Le Haut Conseil des finances publiques souligne que « l'évaluation d'un écart de production très important conduit à minorer l'effort à réaliser pour rééquilibrer les finances publiques ». Plutôt qu'un effort structurel de 0,5 point annuel, conforme aux voeux de la Commission européenne et non des traités, il faudrait atteindre les 0,8 ou 0,9 point, c'est-à-dire faire une économie de 16 à 17 milliards par an pour redresser nos finances publiques, soit près de 100 milliards d'euros en cinq ans. Vos efforts correspondent donc à peine à la moitié de ceux qui seraient nécessaires.

Que pensez-vous de l'avis très clair du Haut Conseil relatif à votre estimation de l'écart de production ? Tous les ans, depuis quatre ans, je m'inquiète de l'écart croissant que vous annoncez en vous signalant que vos chiffres ne peuvent pas correspondre à la réalité.
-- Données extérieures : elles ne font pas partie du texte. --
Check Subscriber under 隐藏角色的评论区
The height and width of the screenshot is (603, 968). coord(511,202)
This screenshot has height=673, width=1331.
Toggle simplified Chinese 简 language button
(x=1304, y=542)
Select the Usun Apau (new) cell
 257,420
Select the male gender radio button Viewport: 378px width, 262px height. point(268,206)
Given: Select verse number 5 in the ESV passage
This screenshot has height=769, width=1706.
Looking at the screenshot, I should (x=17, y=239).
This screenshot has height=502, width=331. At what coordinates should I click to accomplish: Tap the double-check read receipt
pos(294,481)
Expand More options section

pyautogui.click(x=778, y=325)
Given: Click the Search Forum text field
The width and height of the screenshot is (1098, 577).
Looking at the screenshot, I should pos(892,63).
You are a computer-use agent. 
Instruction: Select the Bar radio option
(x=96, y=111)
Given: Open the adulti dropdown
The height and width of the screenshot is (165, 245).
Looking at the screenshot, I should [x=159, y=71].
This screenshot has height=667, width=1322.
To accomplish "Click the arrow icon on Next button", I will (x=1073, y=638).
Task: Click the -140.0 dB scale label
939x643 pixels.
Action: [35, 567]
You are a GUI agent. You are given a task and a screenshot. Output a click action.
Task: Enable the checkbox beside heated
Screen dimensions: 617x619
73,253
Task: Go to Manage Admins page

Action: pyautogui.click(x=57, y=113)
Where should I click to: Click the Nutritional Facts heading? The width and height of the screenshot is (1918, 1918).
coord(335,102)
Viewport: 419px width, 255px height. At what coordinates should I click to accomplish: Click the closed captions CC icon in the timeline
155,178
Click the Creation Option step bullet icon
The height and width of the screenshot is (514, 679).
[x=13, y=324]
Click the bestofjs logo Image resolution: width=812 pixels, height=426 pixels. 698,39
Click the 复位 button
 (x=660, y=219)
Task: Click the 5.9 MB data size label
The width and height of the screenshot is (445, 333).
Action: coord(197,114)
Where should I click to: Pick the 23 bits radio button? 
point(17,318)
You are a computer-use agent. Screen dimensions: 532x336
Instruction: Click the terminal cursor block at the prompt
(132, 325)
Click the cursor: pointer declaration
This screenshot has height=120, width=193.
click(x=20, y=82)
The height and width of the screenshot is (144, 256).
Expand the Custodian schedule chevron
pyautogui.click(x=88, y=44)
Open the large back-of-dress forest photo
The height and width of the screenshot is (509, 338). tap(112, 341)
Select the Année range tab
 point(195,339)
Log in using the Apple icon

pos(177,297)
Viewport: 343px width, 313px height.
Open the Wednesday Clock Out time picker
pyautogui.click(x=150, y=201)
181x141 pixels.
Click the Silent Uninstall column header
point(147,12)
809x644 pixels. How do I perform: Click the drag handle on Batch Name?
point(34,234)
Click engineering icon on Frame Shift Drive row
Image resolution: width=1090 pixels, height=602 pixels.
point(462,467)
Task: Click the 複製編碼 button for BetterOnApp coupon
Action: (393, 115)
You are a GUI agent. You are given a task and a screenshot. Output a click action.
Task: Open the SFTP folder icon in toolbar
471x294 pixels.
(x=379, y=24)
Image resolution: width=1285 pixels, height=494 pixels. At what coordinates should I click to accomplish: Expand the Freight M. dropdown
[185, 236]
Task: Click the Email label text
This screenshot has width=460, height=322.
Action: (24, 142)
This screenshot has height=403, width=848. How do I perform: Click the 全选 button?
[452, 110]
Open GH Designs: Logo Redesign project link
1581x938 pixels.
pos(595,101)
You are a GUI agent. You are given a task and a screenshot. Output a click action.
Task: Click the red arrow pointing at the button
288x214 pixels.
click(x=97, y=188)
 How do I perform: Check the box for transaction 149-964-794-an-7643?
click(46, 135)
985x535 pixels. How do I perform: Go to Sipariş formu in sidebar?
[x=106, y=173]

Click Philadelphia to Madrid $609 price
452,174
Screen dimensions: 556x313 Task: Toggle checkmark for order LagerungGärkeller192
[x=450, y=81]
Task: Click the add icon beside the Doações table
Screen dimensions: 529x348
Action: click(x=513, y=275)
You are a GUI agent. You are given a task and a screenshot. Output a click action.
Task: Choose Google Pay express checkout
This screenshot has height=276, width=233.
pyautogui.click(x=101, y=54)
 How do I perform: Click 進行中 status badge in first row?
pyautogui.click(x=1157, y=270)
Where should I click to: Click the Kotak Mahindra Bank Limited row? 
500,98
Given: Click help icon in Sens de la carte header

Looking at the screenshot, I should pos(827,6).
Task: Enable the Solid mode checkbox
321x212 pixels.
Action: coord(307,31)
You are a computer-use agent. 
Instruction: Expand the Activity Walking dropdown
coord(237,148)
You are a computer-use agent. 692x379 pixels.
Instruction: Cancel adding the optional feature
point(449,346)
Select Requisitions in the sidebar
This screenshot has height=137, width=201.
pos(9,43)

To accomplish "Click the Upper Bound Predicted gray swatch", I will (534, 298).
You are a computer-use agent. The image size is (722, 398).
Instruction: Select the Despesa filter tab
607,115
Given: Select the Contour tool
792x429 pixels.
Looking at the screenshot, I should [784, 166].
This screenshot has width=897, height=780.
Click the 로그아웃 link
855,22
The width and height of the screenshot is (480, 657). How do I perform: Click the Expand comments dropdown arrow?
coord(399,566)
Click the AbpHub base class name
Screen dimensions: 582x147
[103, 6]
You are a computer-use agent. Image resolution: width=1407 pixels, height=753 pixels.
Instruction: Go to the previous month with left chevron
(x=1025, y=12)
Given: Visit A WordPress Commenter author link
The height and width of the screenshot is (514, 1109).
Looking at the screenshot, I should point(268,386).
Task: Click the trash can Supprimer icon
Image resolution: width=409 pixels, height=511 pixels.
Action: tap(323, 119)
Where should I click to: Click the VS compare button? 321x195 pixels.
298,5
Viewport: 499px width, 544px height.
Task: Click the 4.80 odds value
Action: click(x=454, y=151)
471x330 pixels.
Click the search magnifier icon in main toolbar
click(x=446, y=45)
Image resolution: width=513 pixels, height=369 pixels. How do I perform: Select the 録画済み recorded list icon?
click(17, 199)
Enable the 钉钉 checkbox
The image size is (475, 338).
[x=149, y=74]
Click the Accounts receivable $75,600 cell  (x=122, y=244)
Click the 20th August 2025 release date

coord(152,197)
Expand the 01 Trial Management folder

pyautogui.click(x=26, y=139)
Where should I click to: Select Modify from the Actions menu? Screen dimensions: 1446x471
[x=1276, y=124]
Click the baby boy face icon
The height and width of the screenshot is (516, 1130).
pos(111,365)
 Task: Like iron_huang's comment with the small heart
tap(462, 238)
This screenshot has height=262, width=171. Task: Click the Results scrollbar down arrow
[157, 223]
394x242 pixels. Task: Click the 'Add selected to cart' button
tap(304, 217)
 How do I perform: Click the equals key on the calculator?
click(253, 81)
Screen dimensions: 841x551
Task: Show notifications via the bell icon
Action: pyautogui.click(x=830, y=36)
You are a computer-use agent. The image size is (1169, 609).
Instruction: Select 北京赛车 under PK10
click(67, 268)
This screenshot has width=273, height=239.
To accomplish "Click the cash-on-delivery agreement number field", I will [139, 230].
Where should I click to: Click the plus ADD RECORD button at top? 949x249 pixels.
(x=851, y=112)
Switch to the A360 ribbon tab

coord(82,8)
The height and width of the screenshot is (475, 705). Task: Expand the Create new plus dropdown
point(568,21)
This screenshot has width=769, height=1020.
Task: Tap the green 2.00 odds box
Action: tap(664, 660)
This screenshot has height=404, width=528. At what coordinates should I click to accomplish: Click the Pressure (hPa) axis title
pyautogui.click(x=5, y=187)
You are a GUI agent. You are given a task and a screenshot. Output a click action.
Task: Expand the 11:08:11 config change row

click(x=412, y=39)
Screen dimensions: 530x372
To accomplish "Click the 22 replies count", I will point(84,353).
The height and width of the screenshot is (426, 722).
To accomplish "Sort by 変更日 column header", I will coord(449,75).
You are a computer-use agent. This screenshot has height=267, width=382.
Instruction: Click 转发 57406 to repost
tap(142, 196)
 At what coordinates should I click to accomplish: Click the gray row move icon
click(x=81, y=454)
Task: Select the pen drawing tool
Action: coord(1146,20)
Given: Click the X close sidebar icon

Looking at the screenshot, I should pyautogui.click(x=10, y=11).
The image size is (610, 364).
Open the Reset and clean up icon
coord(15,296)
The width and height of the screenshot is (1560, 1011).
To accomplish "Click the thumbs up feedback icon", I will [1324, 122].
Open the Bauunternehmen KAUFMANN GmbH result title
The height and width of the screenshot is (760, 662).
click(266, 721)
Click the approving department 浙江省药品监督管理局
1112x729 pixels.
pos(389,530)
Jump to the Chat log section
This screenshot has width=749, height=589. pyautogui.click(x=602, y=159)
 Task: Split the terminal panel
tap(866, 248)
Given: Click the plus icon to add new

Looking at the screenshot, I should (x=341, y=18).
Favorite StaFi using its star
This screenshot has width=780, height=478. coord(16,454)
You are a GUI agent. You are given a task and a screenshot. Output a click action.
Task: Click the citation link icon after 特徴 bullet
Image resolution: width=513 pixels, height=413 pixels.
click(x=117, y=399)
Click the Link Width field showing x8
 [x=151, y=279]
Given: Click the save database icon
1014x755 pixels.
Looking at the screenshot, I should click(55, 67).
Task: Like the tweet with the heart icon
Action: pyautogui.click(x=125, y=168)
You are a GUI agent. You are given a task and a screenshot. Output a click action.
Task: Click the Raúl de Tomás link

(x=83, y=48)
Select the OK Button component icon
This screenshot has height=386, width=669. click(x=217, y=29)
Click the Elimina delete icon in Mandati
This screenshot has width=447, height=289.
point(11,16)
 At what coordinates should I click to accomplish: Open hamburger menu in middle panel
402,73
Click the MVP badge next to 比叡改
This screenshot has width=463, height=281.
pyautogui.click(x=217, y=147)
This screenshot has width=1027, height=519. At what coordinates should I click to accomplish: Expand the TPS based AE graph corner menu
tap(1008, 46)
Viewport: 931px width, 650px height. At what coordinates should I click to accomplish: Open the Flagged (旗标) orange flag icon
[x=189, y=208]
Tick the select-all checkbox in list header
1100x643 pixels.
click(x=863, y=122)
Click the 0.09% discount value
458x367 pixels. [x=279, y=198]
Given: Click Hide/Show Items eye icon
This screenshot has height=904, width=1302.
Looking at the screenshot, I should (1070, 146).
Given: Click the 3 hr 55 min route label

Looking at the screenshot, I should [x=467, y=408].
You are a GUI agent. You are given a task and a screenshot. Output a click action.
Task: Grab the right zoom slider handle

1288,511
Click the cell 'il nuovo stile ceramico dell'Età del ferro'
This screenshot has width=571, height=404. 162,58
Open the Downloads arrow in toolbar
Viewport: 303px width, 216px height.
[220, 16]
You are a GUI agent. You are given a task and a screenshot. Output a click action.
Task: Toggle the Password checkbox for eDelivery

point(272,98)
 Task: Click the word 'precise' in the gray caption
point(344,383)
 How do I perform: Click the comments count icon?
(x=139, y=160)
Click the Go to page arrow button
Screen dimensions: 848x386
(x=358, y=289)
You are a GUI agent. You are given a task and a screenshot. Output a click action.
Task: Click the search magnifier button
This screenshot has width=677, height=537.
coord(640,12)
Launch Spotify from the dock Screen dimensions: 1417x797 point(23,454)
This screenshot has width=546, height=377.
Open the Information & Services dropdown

Nous ne redresserons nos finances publiques que si la compétitivité de l'entreprise France s'améliore. La faiblesse de la France en termes de compétitivité lui coûte en moyenne 0,4 point de taux de croissance annuel. En annonçant une croissance d'1,5 à 1,7 % du PIB, vous faites l'hypothèse d'une neutralité de la balance commerciale alors que, depuis cinq ans, cette dernière a toujours eu un effet négatif pour environ 0,4 ou 0,5 point, selon vos propres chiffres. Sur quels éléments cette hypothèse est-elle fondée ?

Vos documents présentent un histogramme intitulé : « Une dette maîtrisée ». Je fais partie des quelques députés qui regardent les comptes de l'État – il paraît que nous ne sommes que trois ou quatre. En lisant ceux de 2015, j'ai essayé de comprendre pourquoi la hausse de la dette ne correspondait pas du tout à l'augmentation du déficit. J'ai creusé cette affaire, et j'ai découvert le problème des primes d'émission. Dans les comptes publics de l'État, à la fin de 2015, il y en avait pour un peu plus de 50 milliards d'euros. D'après mes calculs, pour l'année 2016, il faudrait compter 25 milliards supplémentaires, et encore 15 à 20 milliards pour 2017. Faites l'addition : vous obtiendrez un montant de 90 à 95 milliards cumulés sur cinq ans ! On arrive presque à 100 milliards, soit quasiment 4 points de PIB.